La Conferenza dei Rettori ha espresso «disappunto e vivo allarme» per lo slittamento del voto a dopo la sessione di bilancio. Secondo la Crui, in primo piano c'è più che mai la questione delle risorse, ribadendo con forza l'esigenza di assicurare al più presto i finanziamenti indispensabili. Ma da Viale Trastevere si fa notare che in realtà si tratta di uno slittamento dovuto ad un nodo tecnico-politico che potrebbe portare all'approvazione della riforma Gelmini anche entro la fine di novembre, in ogni caso in tempo visto che la legge entrerà in vigore il prossimo anno accademico, il 2011/2012.
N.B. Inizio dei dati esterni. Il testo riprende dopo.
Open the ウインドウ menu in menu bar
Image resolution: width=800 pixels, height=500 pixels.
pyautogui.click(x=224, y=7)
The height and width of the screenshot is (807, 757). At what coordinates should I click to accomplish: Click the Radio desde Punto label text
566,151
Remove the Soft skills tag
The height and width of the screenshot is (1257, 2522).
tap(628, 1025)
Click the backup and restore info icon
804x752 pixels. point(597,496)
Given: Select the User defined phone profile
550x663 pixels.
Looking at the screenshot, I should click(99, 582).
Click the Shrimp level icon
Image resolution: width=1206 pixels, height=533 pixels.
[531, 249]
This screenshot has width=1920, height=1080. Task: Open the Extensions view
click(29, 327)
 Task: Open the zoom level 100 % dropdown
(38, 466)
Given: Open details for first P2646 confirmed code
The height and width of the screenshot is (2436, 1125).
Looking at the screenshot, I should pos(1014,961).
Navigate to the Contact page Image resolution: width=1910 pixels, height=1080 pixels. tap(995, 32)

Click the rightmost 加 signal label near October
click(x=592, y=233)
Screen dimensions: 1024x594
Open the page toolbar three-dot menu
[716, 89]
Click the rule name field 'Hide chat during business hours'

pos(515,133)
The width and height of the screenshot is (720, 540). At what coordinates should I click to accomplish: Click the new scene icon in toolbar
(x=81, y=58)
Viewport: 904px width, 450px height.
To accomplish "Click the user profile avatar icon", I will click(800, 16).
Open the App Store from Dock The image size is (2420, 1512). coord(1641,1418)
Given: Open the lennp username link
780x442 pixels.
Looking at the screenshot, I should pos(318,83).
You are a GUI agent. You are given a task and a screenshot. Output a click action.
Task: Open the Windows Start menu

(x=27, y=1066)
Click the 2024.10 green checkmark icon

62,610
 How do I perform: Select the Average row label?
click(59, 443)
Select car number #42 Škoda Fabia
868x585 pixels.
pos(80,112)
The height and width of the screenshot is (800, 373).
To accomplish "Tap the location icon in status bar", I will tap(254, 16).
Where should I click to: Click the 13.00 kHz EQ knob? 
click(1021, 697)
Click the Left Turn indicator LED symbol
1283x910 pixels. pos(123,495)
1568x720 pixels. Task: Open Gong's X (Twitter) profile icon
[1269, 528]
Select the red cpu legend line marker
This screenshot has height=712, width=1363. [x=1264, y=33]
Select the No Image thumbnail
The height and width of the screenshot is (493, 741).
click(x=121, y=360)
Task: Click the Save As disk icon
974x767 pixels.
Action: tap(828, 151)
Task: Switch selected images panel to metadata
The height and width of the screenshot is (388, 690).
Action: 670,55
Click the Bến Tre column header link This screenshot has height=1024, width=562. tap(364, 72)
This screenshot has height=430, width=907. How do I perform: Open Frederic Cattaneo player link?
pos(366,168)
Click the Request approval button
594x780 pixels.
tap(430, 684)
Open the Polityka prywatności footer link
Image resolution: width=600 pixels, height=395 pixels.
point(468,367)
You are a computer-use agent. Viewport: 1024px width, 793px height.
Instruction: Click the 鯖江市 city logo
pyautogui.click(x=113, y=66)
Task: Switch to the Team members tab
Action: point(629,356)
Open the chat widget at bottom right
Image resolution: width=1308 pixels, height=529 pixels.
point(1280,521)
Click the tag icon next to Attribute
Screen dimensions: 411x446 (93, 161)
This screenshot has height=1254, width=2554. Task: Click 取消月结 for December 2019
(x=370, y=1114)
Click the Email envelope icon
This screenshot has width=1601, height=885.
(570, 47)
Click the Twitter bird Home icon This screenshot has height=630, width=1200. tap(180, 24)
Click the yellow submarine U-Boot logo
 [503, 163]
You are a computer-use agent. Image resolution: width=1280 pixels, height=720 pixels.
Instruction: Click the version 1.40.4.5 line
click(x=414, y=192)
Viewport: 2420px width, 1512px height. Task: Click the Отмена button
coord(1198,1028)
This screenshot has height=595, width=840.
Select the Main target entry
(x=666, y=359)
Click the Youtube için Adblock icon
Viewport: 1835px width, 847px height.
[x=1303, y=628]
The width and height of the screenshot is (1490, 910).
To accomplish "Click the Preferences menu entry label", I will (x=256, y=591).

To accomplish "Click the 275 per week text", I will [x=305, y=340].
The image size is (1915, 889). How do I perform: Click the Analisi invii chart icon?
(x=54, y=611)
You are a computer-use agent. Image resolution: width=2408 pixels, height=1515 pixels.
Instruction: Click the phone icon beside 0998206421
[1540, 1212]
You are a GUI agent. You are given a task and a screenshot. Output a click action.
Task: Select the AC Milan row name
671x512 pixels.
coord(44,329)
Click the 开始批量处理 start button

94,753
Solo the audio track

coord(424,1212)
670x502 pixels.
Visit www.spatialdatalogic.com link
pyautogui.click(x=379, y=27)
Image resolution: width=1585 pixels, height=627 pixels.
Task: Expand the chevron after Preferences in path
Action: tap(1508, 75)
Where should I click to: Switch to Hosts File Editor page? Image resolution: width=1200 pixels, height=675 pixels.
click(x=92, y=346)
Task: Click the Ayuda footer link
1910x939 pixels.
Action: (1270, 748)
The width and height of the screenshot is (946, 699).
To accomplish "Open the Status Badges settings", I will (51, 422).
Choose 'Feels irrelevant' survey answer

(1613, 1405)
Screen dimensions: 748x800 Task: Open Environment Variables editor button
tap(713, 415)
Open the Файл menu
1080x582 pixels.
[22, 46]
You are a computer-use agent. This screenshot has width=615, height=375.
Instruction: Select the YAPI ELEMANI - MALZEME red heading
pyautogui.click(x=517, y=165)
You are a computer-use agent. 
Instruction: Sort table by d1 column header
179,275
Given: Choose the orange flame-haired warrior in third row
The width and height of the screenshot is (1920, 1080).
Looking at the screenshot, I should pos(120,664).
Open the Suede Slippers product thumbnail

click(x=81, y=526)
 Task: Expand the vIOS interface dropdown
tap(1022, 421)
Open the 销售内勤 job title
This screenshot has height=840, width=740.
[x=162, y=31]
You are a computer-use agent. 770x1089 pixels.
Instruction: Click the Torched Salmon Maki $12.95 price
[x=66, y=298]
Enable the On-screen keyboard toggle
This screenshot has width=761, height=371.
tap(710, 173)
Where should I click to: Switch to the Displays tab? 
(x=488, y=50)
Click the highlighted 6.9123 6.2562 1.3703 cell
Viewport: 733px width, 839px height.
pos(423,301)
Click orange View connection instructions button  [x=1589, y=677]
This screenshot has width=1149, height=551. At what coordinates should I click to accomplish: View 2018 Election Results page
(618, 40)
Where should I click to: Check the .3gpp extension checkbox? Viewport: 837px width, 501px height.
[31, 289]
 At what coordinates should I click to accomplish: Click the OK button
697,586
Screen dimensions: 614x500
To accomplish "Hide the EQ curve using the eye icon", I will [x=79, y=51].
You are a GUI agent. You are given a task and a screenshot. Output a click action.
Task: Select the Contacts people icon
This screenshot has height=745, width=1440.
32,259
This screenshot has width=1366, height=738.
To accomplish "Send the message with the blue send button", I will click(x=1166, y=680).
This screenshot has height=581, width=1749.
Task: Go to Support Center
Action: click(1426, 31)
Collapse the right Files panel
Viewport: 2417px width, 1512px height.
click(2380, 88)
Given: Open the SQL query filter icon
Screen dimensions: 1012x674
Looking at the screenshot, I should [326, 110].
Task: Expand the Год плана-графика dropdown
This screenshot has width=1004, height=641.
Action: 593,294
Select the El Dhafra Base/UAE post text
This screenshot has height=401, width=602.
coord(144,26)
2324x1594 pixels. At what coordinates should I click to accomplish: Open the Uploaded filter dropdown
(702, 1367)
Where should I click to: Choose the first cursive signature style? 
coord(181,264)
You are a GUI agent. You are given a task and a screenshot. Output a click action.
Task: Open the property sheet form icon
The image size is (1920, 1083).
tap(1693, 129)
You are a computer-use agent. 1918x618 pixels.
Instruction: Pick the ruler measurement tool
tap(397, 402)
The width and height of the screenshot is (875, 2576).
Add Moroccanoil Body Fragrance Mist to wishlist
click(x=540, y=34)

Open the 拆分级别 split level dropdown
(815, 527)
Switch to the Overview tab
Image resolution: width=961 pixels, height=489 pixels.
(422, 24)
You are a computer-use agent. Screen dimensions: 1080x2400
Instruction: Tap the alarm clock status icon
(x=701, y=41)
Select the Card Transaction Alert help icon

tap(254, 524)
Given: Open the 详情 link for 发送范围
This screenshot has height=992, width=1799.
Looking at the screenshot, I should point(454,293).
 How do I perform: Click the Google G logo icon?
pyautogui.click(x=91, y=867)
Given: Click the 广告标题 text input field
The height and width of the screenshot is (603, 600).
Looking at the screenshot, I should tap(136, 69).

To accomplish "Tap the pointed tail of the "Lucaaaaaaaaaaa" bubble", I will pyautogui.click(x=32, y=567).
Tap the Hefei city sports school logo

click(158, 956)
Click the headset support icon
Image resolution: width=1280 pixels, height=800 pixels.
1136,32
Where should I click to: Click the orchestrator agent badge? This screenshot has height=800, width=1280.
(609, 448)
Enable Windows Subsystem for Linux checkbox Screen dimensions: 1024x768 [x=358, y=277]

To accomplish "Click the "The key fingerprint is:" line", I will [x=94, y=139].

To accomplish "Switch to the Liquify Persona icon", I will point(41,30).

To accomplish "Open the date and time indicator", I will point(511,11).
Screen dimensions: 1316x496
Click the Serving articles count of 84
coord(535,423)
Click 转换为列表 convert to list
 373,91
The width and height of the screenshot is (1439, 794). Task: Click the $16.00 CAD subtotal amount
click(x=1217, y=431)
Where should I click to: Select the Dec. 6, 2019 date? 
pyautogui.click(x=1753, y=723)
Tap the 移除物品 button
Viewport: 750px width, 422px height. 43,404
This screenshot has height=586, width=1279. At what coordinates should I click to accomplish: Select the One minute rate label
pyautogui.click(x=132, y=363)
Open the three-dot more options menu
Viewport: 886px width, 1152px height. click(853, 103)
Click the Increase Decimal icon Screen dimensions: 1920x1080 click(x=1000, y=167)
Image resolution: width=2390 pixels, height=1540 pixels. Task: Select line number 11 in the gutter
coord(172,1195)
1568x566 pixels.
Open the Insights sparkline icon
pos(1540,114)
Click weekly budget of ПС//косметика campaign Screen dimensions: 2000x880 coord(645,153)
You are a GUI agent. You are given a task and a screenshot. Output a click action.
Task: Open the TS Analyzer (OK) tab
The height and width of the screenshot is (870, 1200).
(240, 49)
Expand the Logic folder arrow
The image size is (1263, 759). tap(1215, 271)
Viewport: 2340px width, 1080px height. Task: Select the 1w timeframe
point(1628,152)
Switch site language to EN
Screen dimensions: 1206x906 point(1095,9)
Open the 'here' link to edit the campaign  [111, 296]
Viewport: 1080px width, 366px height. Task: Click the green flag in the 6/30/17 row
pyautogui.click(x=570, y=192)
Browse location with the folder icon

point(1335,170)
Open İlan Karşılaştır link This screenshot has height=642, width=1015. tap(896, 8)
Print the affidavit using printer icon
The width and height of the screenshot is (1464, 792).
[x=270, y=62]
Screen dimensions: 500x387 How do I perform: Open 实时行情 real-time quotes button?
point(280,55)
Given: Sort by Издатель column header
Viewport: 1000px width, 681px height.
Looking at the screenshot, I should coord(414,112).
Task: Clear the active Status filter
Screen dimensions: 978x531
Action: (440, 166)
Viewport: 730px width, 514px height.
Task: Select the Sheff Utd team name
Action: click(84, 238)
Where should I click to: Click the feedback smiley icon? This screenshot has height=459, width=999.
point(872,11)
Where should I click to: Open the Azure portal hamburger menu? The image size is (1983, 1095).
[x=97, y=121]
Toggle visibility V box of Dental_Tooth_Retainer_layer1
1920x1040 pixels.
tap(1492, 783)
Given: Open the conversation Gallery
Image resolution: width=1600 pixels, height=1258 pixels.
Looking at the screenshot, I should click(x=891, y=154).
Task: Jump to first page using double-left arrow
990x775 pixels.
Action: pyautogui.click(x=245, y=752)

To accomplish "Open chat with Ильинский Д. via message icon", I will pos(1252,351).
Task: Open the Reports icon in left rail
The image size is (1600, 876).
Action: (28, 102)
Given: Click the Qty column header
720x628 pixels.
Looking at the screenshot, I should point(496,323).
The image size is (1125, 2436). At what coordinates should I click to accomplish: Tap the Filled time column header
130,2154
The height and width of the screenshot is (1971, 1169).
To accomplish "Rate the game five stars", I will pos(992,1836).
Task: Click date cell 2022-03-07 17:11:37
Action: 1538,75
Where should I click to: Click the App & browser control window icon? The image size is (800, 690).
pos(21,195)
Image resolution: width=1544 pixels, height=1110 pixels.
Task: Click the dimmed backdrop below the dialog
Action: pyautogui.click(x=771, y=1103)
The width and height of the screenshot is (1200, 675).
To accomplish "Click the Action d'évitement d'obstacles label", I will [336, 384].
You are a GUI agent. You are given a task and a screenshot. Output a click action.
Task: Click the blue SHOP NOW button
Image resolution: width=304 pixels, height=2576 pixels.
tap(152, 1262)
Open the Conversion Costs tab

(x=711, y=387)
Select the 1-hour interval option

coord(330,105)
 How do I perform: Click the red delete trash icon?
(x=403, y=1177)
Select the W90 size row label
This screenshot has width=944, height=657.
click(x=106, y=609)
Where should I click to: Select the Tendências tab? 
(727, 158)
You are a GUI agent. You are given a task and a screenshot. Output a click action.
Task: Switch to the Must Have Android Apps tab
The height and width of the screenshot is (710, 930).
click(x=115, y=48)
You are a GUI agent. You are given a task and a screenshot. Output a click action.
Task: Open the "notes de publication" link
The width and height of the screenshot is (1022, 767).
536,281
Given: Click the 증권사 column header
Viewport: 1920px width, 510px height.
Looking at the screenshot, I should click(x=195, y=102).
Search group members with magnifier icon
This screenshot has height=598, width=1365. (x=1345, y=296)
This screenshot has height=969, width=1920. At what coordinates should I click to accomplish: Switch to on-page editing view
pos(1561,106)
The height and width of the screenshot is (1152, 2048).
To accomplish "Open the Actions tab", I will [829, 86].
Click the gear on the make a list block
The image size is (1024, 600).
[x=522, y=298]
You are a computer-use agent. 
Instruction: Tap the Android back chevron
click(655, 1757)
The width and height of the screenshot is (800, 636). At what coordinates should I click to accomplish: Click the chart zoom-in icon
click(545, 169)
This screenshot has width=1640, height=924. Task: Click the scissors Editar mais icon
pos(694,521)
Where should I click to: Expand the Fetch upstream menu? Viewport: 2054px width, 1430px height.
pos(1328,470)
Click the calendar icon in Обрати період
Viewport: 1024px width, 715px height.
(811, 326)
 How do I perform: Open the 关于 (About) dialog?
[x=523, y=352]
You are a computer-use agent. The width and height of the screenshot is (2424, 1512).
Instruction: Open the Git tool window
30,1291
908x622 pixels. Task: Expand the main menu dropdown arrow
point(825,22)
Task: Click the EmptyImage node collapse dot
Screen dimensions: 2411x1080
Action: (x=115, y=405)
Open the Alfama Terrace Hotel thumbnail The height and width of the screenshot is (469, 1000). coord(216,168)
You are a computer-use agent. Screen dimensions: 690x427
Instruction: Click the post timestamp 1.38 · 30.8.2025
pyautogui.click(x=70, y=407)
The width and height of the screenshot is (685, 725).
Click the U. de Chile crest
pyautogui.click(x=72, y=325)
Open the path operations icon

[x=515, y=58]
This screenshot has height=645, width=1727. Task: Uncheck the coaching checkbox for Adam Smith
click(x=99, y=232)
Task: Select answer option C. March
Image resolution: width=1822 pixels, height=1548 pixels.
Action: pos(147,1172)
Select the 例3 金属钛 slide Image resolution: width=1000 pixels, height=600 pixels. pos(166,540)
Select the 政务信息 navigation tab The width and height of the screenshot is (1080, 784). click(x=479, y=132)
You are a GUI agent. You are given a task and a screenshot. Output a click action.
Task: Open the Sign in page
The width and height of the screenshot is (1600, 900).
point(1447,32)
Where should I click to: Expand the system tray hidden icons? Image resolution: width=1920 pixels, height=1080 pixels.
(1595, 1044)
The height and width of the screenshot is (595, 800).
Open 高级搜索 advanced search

Il Pd plaude per il rinvio e parla di inaffidabili promesse del governo che va in tilt, il Pdci parla di fallimento della Gelmini, chiedendone le dimissioni. Rutelli sottolinea l'incapacità del governo a fare le riforme. Umberto Bossi ricorda invece che qualsiasi cosa «quando arriva a Tremonti se non ci sono i soldi finisce lì. O diamo i soldi all'università o alle bombe per gli aerei in Afghanistan. Si tratta di una bella scelta», spiegando che però lui preferisce certo la ricerca.

Fli ha definito determinante la norma riguardante i ricercatori universitari. «Abbiamo deciso - sottolinea Fabio Granata - di non forzare i tempi e di andare a dopo la sessione di bilancio in modo da garantire le coperture».

La Flc-Cgil parla di gioco delle tre carte di Gelmini e Tremonti. Domani il sindacato con le associazioni degli studenti, sarà davanti a Montecitorio proprio per protestare contro le riforma.